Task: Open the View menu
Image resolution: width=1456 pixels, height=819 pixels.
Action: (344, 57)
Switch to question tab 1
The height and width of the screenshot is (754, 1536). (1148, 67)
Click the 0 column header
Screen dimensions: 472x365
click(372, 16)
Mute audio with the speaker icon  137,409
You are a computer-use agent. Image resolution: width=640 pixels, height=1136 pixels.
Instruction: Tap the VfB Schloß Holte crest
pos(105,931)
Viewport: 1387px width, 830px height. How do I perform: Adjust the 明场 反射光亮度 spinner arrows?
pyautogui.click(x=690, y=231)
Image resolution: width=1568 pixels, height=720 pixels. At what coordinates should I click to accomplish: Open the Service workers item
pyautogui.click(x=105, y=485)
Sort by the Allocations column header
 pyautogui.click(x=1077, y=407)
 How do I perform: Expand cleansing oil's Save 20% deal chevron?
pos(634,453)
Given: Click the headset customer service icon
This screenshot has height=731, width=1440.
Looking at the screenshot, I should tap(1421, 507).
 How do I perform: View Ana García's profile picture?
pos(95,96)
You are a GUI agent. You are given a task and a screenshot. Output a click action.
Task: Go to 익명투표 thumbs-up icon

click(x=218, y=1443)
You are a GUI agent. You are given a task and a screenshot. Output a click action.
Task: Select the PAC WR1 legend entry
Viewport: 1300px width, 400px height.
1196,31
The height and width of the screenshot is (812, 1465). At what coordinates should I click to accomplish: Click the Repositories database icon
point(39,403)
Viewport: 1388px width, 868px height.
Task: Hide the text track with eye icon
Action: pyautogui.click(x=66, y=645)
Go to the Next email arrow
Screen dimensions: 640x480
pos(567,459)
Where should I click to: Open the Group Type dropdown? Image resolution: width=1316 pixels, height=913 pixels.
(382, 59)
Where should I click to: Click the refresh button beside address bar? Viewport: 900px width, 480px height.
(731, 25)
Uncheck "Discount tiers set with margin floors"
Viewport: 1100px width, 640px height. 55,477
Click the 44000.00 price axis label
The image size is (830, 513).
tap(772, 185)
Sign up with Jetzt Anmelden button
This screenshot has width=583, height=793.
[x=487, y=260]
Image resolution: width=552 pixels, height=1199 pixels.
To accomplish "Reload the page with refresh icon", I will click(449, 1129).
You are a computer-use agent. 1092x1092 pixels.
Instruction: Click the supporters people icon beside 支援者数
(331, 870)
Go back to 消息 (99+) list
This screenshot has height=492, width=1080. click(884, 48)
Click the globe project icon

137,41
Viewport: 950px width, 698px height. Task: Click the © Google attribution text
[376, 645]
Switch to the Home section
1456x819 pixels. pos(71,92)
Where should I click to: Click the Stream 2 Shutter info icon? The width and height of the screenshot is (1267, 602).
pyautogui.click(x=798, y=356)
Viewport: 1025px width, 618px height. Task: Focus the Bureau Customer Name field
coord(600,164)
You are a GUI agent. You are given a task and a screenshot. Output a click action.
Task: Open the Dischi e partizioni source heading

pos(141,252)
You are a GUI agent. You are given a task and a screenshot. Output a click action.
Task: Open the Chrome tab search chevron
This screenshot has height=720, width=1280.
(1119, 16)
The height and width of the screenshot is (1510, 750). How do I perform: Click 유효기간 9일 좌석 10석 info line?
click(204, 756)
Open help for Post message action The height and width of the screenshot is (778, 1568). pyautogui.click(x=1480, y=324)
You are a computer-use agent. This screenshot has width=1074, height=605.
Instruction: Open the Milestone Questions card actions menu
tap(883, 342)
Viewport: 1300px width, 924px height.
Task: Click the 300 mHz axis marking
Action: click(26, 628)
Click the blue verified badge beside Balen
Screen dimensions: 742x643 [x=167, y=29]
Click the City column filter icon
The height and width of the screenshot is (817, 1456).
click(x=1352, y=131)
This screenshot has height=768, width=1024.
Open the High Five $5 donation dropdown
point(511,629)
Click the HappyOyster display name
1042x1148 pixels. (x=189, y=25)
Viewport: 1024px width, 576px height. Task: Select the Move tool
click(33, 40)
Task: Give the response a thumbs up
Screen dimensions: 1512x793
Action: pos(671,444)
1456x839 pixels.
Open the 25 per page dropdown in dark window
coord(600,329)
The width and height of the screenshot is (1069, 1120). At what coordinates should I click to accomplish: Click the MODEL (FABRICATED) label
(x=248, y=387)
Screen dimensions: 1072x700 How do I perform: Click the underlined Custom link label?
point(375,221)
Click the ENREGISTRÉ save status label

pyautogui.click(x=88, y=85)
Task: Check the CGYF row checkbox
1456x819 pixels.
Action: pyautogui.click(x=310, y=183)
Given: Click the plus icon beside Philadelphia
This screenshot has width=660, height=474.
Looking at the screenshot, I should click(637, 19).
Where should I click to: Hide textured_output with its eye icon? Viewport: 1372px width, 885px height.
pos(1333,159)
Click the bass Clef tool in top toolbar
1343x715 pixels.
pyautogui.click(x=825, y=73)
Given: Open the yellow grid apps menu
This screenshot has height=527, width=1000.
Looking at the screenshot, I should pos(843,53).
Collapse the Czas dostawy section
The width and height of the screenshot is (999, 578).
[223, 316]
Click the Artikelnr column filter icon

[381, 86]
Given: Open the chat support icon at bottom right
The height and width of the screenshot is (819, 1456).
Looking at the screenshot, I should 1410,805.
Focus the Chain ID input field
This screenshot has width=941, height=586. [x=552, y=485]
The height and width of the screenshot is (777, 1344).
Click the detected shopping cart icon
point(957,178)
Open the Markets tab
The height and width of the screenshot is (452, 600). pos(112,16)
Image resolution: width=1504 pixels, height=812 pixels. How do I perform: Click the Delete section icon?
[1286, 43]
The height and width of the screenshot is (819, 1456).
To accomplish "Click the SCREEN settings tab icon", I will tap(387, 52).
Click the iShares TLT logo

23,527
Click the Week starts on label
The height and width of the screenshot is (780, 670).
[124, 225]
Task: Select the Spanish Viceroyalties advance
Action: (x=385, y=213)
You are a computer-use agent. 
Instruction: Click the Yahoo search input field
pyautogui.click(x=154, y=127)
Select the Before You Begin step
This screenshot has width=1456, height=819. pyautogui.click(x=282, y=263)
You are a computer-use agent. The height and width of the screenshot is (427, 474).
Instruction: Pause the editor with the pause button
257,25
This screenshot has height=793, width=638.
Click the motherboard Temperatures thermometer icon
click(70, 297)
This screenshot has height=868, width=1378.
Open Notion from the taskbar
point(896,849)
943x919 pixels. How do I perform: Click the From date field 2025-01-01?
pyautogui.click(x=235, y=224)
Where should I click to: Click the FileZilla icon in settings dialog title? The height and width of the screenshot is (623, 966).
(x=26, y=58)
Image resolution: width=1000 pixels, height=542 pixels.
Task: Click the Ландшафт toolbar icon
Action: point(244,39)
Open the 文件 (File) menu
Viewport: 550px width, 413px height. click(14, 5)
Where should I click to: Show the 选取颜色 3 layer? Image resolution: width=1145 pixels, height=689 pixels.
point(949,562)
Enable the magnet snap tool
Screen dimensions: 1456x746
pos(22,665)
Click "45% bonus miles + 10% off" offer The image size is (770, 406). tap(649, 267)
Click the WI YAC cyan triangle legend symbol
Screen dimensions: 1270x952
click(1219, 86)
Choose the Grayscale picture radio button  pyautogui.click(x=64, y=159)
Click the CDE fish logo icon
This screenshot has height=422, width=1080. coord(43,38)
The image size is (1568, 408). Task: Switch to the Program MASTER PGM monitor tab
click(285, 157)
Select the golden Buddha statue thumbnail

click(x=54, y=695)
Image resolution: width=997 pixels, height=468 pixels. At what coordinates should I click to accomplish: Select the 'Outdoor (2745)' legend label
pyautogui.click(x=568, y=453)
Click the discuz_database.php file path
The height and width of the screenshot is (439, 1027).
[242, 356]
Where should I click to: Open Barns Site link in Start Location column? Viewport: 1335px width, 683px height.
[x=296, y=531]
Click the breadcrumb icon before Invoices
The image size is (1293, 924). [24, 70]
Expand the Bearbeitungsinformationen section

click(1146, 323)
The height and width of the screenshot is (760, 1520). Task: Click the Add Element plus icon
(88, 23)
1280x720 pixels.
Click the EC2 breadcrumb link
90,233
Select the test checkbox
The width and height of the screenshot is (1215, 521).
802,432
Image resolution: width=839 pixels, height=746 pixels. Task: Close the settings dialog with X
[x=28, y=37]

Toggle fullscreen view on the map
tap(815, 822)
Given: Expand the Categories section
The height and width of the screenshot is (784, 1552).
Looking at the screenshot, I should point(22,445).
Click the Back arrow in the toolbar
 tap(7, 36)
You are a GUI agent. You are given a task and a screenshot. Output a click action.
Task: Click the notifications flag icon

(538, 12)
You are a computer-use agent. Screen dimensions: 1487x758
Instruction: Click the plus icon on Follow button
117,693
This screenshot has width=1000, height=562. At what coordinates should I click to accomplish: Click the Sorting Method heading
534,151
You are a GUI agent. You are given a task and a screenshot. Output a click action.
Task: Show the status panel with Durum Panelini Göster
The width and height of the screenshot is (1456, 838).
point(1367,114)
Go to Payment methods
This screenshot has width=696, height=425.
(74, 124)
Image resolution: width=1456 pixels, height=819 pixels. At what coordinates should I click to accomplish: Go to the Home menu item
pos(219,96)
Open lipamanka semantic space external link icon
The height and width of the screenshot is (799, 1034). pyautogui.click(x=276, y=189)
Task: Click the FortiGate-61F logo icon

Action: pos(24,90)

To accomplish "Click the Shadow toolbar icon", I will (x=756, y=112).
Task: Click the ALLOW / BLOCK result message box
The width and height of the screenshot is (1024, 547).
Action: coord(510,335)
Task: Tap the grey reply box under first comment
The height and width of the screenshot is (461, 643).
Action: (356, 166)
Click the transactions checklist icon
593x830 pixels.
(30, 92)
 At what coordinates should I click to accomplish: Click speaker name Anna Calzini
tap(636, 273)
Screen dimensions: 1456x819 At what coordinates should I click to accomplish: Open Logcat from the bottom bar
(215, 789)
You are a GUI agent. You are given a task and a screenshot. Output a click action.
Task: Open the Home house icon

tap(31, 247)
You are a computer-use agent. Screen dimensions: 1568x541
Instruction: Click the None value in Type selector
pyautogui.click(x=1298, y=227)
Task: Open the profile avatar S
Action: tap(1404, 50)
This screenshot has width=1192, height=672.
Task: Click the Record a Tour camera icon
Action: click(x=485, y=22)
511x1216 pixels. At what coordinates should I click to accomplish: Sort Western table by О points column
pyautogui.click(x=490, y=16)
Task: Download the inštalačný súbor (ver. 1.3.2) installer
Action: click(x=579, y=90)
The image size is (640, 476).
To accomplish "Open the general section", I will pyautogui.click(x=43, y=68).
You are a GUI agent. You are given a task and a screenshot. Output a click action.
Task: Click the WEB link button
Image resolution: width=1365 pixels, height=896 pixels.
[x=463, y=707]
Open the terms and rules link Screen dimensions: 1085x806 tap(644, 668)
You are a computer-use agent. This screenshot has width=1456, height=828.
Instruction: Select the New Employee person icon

### YOUR TASK
Reproduce the records word for word, starting at the first line and ending at the line that contains "Mute audio with".

### RESPONSE TO THE EXERCISE
Task: Open the View menu
Image resolution: width=1456 pixels, height=819 pixels.
Action: (344, 57)
Switch to question tab 1
The height and width of the screenshot is (754, 1536). (1148, 67)
Click the 0 column header
Screen dimensions: 472x365
click(372, 16)
Mute audio with the speaker icon  137,409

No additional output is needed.